Answer

**step1** Understanding the expression

The given expression is $$ \frac{1}{11}\times \left(\frac{3}{2}-4\right) $$. We are asked to simplify it using the distributive property.

**step2** Applying the distributive property

The distributive property states that for numbers a, b, and c, $$ a \times (b - c) = (a \times b) - (a \times c) $$.
We apply this property by multiplying $$ \frac{1}{11} $$ by each term inside the parentheses:
$$ \frac{1}{11}\times \left(\frac{3}{2}-4\right) = \left(\frac{1}{11} \times \frac{3}{2}\right) - \left(\frac{1}{11} \times 4\right) $$

**step3** Performing the multiplications

Now, we calculate each multiplication:
For the first part:
$$ \frac{1}{11} \times \frac{3}{2} = \frac{1 \times 3}{11 \times 2} = \frac{3}{22} $$
For the second part, we can think of 4 as $$ \frac{4}{1} $$:
$$ \frac{1}{11} \times 4 = \frac{1}{11} \times \frac{4}{1} = \frac{1 \times 4}{11 \times 1} = \frac{4}{11} $$

**step4** Rewriting the expression

Substitute the results of the multiplications back into the expression from Step 2:
$$ \frac{3}{22} - \frac{4}{11} $$

**step5** Finding a common denominator

To subtract fractions, they must have a common denominator.

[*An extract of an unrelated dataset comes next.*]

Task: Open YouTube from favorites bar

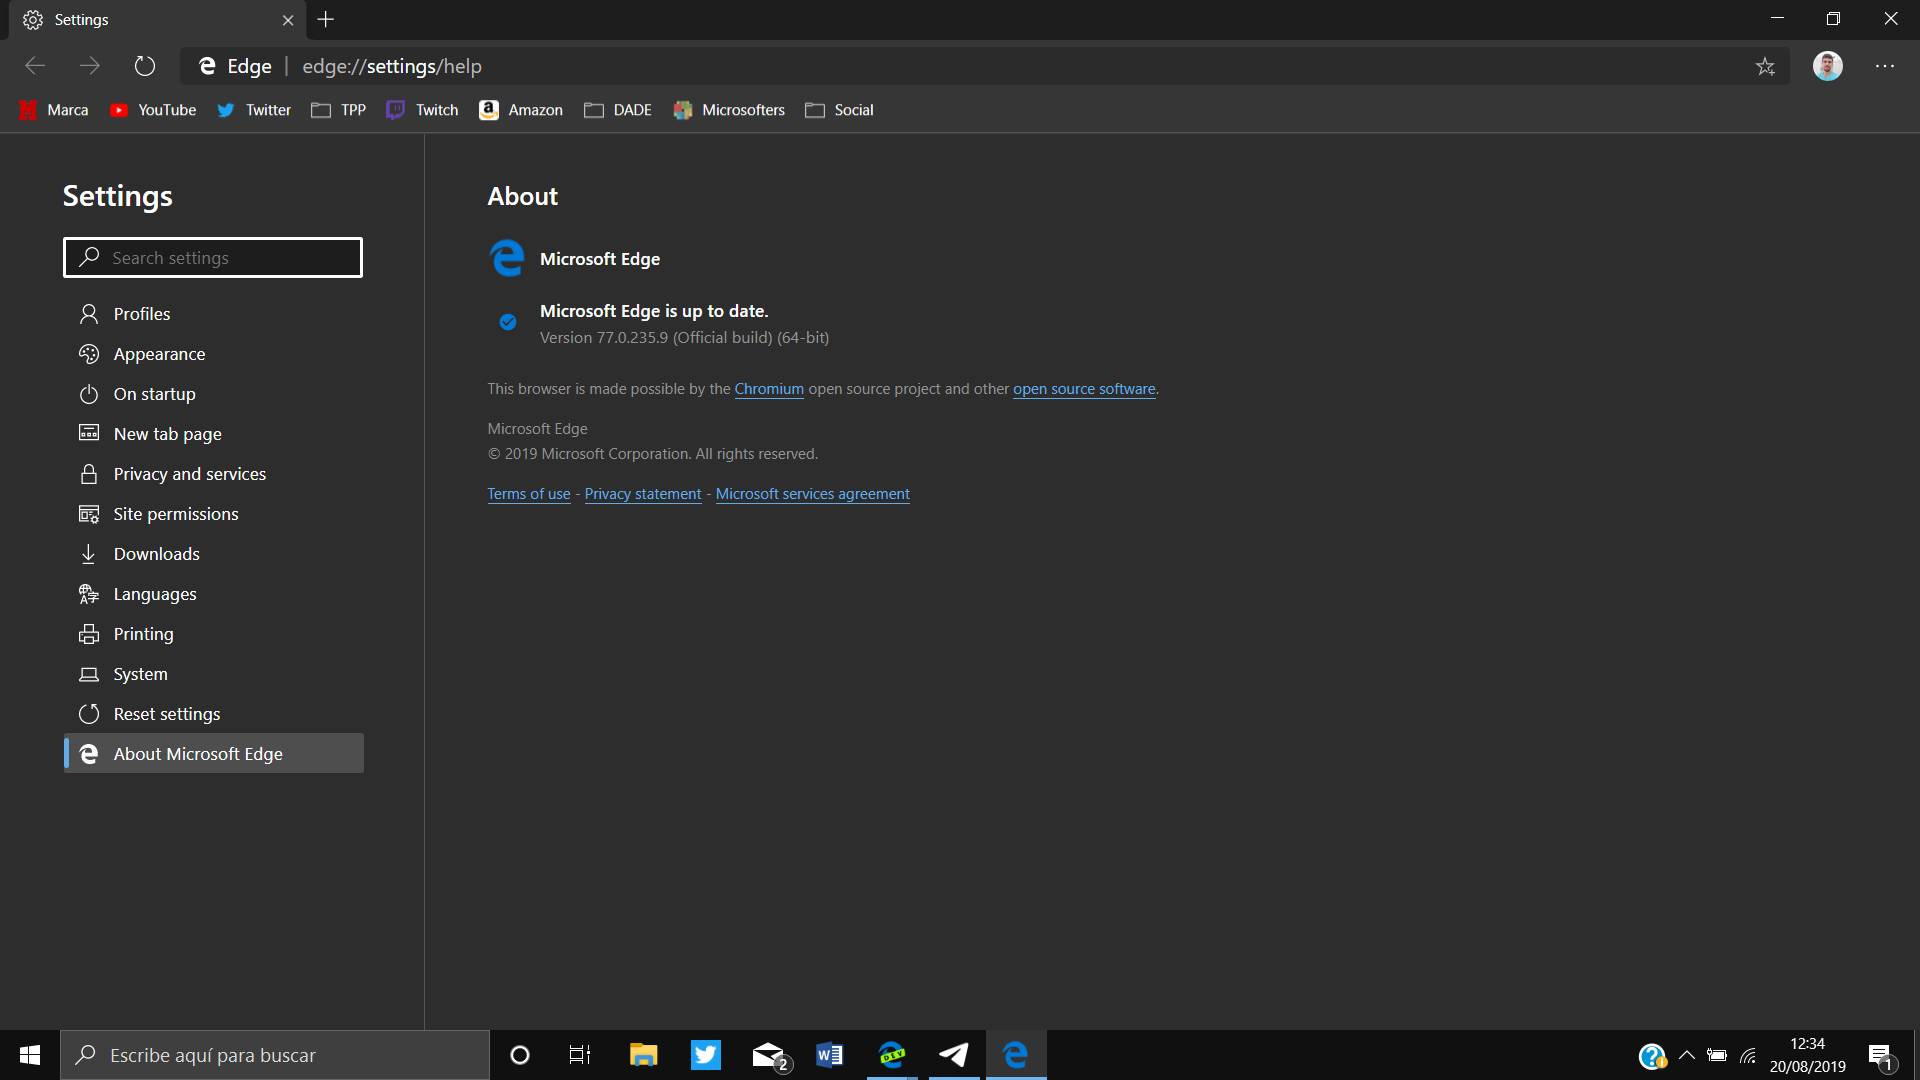Action: (x=153, y=110)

The denominators are 22 and 11.
The least common multiple (LCM) of 22 and 11 is 22.
So, we need to convert $$ \frac{4}{11} $$ to an equivalent fraction with a denominator of 22.
To do this, we multiply the numerator and the denominator of $$ \frac{4}{11} $$ by 2:
$$ \frac{4}{11} = \frac{4 \times 2}{11 \times 2} = \frac{8}{22} $$

**step6** Subtracting the fractions

Now we can rewrite the expression with the common denominator and perform the subtraction:
$$ \frac{3}{22} - \frac{8}{22} = \frac{3 - 8}{22} $$

**step7** Calculating the final result

Finally, perform the subtraction in the numerator:
$$ 3 - 8 = -5 $$
So, the simplified expression is:
$$ \frac{-5}{22} $$
This can also be written as:
$$ -\frac{5}{22} $$